**Task goal**
Where the records below show a line containing "This screenshot has height=812, width=1472.", start copying; end with the line containing "You are a computer-use agent. The", and copy it too.

**Dataset entries**
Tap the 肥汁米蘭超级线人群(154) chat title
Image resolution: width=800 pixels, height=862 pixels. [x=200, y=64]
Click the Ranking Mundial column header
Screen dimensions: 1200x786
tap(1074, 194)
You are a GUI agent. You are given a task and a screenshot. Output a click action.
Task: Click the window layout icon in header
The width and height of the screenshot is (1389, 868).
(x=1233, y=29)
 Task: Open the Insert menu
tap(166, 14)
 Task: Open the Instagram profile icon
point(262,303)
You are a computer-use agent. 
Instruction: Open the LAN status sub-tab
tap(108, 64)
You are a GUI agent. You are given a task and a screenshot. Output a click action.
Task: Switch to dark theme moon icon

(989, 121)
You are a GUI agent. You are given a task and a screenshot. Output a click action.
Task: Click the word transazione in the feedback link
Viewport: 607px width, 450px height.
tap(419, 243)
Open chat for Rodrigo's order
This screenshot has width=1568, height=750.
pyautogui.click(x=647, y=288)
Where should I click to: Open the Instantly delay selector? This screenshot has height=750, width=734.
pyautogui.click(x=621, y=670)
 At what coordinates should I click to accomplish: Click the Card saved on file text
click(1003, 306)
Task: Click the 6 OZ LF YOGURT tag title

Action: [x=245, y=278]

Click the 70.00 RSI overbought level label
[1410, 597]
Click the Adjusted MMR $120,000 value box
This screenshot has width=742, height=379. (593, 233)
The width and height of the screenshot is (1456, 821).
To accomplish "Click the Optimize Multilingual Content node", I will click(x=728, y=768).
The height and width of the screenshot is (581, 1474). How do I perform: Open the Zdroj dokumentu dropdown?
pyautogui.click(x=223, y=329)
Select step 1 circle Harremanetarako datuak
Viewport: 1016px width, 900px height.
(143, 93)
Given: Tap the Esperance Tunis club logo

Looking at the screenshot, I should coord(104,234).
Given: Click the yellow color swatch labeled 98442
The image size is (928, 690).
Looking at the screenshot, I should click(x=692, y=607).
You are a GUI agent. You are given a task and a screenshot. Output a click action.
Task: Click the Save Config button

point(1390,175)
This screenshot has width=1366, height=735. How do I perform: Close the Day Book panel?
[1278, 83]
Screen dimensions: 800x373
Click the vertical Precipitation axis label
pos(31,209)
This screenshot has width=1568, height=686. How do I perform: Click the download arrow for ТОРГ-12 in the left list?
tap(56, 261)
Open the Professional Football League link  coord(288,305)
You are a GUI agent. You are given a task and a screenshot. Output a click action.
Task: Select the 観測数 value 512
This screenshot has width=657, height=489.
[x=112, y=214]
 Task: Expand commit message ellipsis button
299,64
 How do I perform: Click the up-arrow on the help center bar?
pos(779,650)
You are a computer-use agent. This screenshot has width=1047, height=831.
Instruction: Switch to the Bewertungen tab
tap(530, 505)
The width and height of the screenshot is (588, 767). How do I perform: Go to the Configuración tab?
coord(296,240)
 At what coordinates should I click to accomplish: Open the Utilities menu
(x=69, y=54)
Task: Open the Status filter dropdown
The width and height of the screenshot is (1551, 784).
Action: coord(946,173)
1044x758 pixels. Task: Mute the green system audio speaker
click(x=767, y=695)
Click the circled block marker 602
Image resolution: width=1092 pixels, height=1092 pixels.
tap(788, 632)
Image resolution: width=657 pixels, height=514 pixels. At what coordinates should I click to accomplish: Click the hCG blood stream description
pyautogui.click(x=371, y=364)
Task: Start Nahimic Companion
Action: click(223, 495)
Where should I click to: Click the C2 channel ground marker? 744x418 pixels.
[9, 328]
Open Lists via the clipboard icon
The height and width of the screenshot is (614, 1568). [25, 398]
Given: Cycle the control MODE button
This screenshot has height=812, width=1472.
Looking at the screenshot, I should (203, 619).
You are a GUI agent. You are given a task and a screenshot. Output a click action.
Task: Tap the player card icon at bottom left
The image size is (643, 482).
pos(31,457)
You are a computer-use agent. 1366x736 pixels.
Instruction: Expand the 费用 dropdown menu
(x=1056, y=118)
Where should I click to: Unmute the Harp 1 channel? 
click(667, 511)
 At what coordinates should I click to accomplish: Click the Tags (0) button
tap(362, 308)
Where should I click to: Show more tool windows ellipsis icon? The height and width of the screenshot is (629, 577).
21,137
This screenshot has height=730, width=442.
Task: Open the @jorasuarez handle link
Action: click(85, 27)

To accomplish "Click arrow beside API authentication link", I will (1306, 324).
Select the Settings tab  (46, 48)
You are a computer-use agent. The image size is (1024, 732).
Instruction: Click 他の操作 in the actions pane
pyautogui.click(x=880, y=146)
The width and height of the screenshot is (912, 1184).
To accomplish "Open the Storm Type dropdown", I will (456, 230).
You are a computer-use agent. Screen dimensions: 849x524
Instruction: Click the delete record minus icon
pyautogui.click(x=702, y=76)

**Answer**
This screenshot has height=812, width=1472.
Looking at the screenshot, I should (203, 619).
You are a GUI agent. You are given a task and a screenshot. Output a click action.
Task: Tap the player card icon at bottom left
The image size is (643, 482).
pos(31,457)
You are a computer-use agent. 1366x736 pixels.
Instruction: Expand the 费用 dropdown menu
(x=1056, y=118)
Where should I click to: Unmute the Harp 1 channel? 
click(667, 511)
 At what coordinates should I click to accomplish: Click the Tags (0) button
tap(362, 308)
Where should I click to: Show more tool windows ellipsis icon? The height and width of the screenshot is (629, 577).
21,137
This screenshot has height=730, width=442.
Task: Open the @jorasuarez handle link
Action: click(85, 27)

To accomplish "Click arrow beside API authentication link", I will (1306, 324).
Select the Settings tab  (46, 48)
You are a computer-use agent. The image size is (1024, 732).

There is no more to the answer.